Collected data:
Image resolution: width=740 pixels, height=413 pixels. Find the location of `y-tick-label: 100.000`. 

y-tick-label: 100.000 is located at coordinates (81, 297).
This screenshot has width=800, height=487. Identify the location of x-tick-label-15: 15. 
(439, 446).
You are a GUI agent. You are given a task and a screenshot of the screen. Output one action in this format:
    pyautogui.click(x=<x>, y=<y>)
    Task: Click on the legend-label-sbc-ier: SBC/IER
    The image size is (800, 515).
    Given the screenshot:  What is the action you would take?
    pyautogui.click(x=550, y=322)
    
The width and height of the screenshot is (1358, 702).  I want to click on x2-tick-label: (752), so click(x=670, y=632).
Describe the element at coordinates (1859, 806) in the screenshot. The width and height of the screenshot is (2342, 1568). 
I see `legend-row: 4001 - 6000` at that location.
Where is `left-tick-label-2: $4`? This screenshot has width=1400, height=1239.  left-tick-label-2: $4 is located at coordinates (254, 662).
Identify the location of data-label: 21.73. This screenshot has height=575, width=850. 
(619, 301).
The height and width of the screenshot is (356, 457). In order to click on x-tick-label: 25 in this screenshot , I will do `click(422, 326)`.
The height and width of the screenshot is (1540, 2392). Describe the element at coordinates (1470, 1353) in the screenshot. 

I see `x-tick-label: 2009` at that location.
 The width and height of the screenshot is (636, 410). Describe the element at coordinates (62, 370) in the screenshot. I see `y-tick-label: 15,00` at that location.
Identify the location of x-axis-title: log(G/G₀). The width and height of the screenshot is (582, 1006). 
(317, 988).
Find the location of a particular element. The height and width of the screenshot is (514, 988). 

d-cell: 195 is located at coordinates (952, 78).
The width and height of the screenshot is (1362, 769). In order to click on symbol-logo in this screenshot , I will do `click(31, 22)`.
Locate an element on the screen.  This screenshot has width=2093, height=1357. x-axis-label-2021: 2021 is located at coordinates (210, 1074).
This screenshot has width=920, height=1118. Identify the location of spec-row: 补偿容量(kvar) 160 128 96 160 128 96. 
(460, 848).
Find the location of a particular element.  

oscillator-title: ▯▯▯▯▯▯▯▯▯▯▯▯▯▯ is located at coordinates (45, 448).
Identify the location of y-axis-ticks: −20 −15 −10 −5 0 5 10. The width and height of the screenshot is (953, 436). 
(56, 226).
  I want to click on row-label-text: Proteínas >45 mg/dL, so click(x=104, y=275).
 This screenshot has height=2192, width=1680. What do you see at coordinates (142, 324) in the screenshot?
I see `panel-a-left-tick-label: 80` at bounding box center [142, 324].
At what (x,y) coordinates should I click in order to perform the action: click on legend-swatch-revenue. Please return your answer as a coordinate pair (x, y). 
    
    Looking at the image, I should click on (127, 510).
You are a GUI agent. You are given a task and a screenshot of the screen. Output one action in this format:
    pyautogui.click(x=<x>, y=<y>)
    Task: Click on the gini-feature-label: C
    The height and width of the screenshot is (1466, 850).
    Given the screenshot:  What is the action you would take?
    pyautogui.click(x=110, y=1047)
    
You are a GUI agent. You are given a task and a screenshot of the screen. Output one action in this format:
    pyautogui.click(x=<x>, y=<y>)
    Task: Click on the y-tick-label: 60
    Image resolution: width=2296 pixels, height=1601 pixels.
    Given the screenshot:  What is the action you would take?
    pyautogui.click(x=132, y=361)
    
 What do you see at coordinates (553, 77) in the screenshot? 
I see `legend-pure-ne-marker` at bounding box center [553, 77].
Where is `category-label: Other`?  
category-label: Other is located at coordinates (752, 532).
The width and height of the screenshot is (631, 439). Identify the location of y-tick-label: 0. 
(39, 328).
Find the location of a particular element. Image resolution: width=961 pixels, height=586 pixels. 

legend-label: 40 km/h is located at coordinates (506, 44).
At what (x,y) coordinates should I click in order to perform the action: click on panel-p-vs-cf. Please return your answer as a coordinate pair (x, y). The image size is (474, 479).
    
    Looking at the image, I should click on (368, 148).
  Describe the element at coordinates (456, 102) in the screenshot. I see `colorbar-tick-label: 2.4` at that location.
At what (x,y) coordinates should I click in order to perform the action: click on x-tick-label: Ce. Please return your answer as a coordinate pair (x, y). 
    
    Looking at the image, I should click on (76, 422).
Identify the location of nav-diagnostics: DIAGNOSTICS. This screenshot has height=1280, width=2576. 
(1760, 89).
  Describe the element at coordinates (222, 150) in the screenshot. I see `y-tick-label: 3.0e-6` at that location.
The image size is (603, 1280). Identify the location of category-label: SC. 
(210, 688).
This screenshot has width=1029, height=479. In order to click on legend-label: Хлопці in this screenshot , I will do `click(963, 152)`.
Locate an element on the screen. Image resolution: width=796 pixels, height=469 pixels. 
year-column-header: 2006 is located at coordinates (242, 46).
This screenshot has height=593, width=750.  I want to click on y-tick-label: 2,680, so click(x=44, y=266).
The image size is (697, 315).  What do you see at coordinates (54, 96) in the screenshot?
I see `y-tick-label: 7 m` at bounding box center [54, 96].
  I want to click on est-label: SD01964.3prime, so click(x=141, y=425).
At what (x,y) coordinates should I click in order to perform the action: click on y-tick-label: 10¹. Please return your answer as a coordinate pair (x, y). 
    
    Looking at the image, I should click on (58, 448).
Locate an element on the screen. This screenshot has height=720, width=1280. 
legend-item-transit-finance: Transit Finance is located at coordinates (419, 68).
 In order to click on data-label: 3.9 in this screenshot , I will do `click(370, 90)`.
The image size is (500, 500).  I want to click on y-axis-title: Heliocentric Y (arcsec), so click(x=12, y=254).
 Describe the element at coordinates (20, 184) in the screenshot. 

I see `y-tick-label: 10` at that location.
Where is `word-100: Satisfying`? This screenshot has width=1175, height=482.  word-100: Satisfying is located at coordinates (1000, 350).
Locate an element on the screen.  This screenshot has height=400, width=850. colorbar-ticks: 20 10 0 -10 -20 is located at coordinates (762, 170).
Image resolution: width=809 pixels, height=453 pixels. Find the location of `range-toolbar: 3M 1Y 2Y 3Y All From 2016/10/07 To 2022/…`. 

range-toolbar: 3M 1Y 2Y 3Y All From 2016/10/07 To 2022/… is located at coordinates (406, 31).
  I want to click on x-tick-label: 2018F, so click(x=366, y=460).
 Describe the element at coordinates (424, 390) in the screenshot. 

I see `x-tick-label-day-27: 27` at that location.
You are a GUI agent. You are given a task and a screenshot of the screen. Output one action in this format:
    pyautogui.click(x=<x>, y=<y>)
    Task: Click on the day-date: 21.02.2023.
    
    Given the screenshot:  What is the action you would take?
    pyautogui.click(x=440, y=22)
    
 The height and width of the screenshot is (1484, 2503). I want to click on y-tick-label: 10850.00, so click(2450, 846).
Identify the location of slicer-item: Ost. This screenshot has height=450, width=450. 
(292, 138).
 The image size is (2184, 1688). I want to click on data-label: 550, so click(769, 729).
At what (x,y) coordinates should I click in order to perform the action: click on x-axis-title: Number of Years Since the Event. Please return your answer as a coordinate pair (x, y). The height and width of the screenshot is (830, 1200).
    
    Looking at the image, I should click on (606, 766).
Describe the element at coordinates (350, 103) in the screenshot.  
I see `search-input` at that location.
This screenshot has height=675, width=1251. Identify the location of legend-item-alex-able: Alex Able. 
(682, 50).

_Directions for this task_.
Reproduce every line of the data above word for word, leaving nothing out.

_Solution for this exercise_.
Image resolution: width=740 pixels, height=413 pixels. Find the location of `y-tick-label: 100.000`. 

y-tick-label: 100.000 is located at coordinates (81, 297).
This screenshot has width=800, height=487. Identify the location of x-tick-label-15: 15. 
(439, 446).
You are a GUI agent. You are given a task and a screenshot of the screen. Output one action in this format:
    pyautogui.click(x=<x>, y=<y>)
    Task: Click on the legend-label-sbc-ier: SBC/IER
    The image size is (800, 515).
    Given the screenshot:  What is the action you would take?
    pyautogui.click(x=550, y=322)
    
The width and height of the screenshot is (1358, 702).  I want to click on x2-tick-label: (752), so click(x=670, y=632).
Describe the element at coordinates (1859, 806) in the screenshot. The width and height of the screenshot is (2342, 1568). 
I see `legend-row: 4001 - 6000` at that location.
Where is `left-tick-label-2: $4`? This screenshot has width=1400, height=1239.  left-tick-label-2: $4 is located at coordinates (254, 662).
Identify the location of data-label: 21.73. This screenshot has height=575, width=850. 
(619, 301).
The height and width of the screenshot is (356, 457). In order to click on x-tick-label: 25 in this screenshot , I will do `click(422, 326)`.
The height and width of the screenshot is (1540, 2392). Describe the element at coordinates (1470, 1353) in the screenshot. 

I see `x-tick-label: 2009` at that location.
 The width and height of the screenshot is (636, 410). Describe the element at coordinates (62, 370) in the screenshot. I see `y-tick-label: 15,00` at that location.
Identify the location of x-axis-title: log(G/G₀). The width and height of the screenshot is (582, 1006). 
(317, 988).
Find the location of a particular element. The height and width of the screenshot is (514, 988). 

d-cell: 195 is located at coordinates (952, 78).
The width and height of the screenshot is (1362, 769). In order to click on symbol-logo in this screenshot , I will do `click(31, 22)`.
Locate an element on the screen.  This screenshot has width=2093, height=1357. x-axis-label-2021: 2021 is located at coordinates (210, 1074).
This screenshot has width=920, height=1118. Identify the location of spec-row: 补偿容量(kvar) 160 128 96 160 128 96. 
(460, 848).
Find the location of a particular element.  

oscillator-title: ▯▯▯▯▯▯▯▯▯▯▯▯▯▯ is located at coordinates (45, 448).
Identify the location of y-axis-ticks: −20 −15 −10 −5 0 5 10. The width and height of the screenshot is (953, 436). 
(56, 226).
  I want to click on row-label-text: Proteínas >45 mg/dL, so click(x=104, y=275).
 This screenshot has height=2192, width=1680. What do you see at coordinates (142, 324) in the screenshot?
I see `panel-a-left-tick-label: 80` at bounding box center [142, 324].
At what (x,y) coordinates should I click in order to perform the action: click on legend-swatch-revenue. Please return your answer as a coordinate pair (x, y). 
    
    Looking at the image, I should click on (127, 510).
You are a GUI agent. You are given a task and a screenshot of the screen. Output one action in this format:
    pyautogui.click(x=<x>, y=<y>)
    Task: Click on the gini-feature-label: C
    The height and width of the screenshot is (1466, 850).
    Given the screenshot:  What is the action you would take?
    pyautogui.click(x=110, y=1047)
    
You are a GUI agent. You are given a task and a screenshot of the screen. Output one action in this format:
    pyautogui.click(x=<x>, y=<y>)
    Task: Click on the y-tick-label: 60
    Image resolution: width=2296 pixels, height=1601 pixels.
    Given the screenshot:  What is the action you would take?
    pyautogui.click(x=132, y=361)
    
 What do you see at coordinates (553, 77) in the screenshot? 
I see `legend-pure-ne-marker` at bounding box center [553, 77].
Where is `category-label: Other`?  
category-label: Other is located at coordinates (752, 532).
The width and height of the screenshot is (631, 439). Identify the location of y-tick-label: 0. 
(39, 328).
Find the location of a particular element. Image resolution: width=961 pixels, height=586 pixels. 

legend-label: 40 km/h is located at coordinates (506, 44).
At what (x,y) coordinates should I click in order to perform the action: click on panel-p-vs-cf. Please return your answer as a coordinate pair (x, y). The image size is (474, 479).
    
    Looking at the image, I should click on (368, 148).
  Describe the element at coordinates (456, 102) in the screenshot. I see `colorbar-tick-label: 2.4` at that location.
At what (x,y) coordinates should I click in order to perform the action: click on x-tick-label: Ce. Please return your answer as a coordinate pair (x, y). 
    
    Looking at the image, I should click on (76, 422).
Identify the location of nav-diagnostics: DIAGNOSTICS. This screenshot has height=1280, width=2576. 
(1760, 89).
  Describe the element at coordinates (222, 150) in the screenshot. I see `y-tick-label: 3.0e-6` at that location.
The image size is (603, 1280). Identify the location of category-label: SC. 
(210, 688).
This screenshot has width=1029, height=479. In order to click on legend-label: Хлопці in this screenshot , I will do `click(963, 152)`.
Locate an element on the screen. Image resolution: width=796 pixels, height=469 pixels. 
year-column-header: 2006 is located at coordinates (242, 46).
This screenshot has height=593, width=750.  I want to click on y-tick-label: 2,680, so click(x=44, y=266).
The image size is (697, 315).  What do you see at coordinates (54, 96) in the screenshot?
I see `y-tick-label: 7 m` at bounding box center [54, 96].
  I want to click on est-label: SD01964.3prime, so click(x=141, y=425).
At what (x,y) coordinates should I click in order to perform the action: click on y-tick-label: 10¹. Please return your answer as a coordinate pair (x, y). 
    
    Looking at the image, I should click on (58, 448).
Locate an element on the screen. This screenshot has height=720, width=1280. 
legend-item-transit-finance: Transit Finance is located at coordinates (419, 68).
 In order to click on data-label: 3.9 in this screenshot , I will do `click(370, 90)`.
The image size is (500, 500).  I want to click on y-axis-title: Heliocentric Y (arcsec), so click(x=12, y=254).
 Describe the element at coordinates (20, 184) in the screenshot. 

I see `y-tick-label: 10` at that location.
Where is `word-100: Satisfying`? This screenshot has width=1175, height=482.  word-100: Satisfying is located at coordinates (1000, 350).
Locate an element on the screen.  This screenshot has height=400, width=850. colorbar-ticks: 20 10 0 -10 -20 is located at coordinates (762, 170).
Image resolution: width=809 pixels, height=453 pixels. Find the location of `range-toolbar: 3M 1Y 2Y 3Y All From 2016/10/07 To 2022/…`. 

range-toolbar: 3M 1Y 2Y 3Y All From 2016/10/07 To 2022/… is located at coordinates (406, 31).
  I want to click on x-tick-label: 2018F, so click(x=366, y=460).
 Describe the element at coordinates (424, 390) in the screenshot. 

I see `x-tick-label-day-27: 27` at that location.
You are a GUI agent. You are given a task and a screenshot of the screen. Output one action in this format:
    pyautogui.click(x=<x>, y=<y>)
    Task: Click on the day-date: 21.02.2023.
    
    Given the screenshot:  What is the action you would take?
    pyautogui.click(x=440, y=22)
    
 The height and width of the screenshot is (1484, 2503). I want to click on y-tick-label: 10850.00, so click(2450, 846).
Identify the location of slicer-item: Ost. This screenshot has height=450, width=450. 
(292, 138).
 The image size is (2184, 1688). I want to click on data-label: 550, so click(769, 729).
At what (x,y) coordinates should I click in order to perform the action: click on x-axis-title: Number of Years Since the Event. Please return your answer as a coordinate pair (x, y). The height and width of the screenshot is (830, 1200).
    
    Looking at the image, I should click on (606, 766).
Describe the element at coordinates (350, 103) in the screenshot.  
I see `search-input` at that location.
This screenshot has height=675, width=1251. Identify the location of legend-item-alex-able: Alex Able. 
(682, 50).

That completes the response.